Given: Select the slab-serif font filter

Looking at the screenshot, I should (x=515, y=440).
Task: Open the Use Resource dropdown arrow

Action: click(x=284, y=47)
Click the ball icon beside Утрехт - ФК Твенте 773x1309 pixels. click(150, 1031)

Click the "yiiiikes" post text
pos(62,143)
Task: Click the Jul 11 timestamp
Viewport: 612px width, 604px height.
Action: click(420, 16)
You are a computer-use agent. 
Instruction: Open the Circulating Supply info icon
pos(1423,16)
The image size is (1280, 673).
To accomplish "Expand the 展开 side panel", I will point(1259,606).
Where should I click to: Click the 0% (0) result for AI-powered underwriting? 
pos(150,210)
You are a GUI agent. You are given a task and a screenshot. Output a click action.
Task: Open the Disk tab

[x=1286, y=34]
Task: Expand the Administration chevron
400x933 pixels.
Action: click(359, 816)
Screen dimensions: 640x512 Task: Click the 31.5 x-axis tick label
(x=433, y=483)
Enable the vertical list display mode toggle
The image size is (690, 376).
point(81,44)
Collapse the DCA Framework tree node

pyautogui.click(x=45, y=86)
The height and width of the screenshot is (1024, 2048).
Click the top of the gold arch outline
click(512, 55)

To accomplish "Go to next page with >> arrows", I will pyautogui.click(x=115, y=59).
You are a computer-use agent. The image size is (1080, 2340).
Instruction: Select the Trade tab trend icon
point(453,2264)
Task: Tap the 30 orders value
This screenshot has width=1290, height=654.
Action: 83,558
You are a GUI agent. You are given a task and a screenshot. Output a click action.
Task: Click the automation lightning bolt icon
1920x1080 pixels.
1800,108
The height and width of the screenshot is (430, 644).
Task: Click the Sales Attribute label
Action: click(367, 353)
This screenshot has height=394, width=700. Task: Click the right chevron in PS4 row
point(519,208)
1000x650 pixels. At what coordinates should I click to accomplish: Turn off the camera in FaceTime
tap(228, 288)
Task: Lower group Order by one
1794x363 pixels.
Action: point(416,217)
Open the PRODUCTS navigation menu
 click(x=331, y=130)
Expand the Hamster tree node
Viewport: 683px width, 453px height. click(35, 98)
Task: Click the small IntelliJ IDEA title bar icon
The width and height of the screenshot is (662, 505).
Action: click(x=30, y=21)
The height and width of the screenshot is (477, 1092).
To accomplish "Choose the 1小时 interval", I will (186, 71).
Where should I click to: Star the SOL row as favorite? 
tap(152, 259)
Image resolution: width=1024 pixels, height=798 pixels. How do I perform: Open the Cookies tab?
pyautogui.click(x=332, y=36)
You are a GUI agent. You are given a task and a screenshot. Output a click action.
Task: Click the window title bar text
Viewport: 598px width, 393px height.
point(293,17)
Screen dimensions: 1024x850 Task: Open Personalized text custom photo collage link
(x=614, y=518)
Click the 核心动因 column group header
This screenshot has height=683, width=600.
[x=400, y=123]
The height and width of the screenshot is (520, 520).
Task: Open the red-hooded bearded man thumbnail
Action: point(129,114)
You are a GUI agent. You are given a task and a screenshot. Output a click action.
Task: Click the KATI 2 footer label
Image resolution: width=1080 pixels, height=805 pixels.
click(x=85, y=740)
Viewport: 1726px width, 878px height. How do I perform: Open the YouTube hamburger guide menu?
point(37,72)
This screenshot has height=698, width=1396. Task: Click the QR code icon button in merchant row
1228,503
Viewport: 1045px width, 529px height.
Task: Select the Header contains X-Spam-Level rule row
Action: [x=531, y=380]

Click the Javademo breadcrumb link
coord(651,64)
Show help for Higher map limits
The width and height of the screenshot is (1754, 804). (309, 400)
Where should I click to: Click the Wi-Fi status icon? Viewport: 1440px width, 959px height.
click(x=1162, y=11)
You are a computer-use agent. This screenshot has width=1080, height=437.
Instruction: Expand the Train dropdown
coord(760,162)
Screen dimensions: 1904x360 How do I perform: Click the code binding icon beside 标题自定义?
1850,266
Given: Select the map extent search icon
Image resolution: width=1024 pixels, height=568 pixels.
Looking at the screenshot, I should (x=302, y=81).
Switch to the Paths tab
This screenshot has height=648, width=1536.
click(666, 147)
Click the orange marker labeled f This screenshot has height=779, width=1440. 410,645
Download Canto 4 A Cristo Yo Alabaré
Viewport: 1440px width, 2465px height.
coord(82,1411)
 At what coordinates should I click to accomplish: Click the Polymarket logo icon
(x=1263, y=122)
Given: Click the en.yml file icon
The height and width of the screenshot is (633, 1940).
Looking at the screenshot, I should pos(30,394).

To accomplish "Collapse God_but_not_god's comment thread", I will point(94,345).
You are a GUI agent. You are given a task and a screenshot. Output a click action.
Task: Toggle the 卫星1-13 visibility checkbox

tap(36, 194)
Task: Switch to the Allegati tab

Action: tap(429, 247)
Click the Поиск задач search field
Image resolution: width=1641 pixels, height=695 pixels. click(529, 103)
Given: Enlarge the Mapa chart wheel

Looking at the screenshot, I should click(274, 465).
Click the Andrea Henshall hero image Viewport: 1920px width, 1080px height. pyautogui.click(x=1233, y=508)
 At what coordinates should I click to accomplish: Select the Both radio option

■ ■ ■ ■

- [WORK REQUIRED] Within the records, how many lines include "will"? The answer is the number and nothing else.

- [TASK ANSWER] 4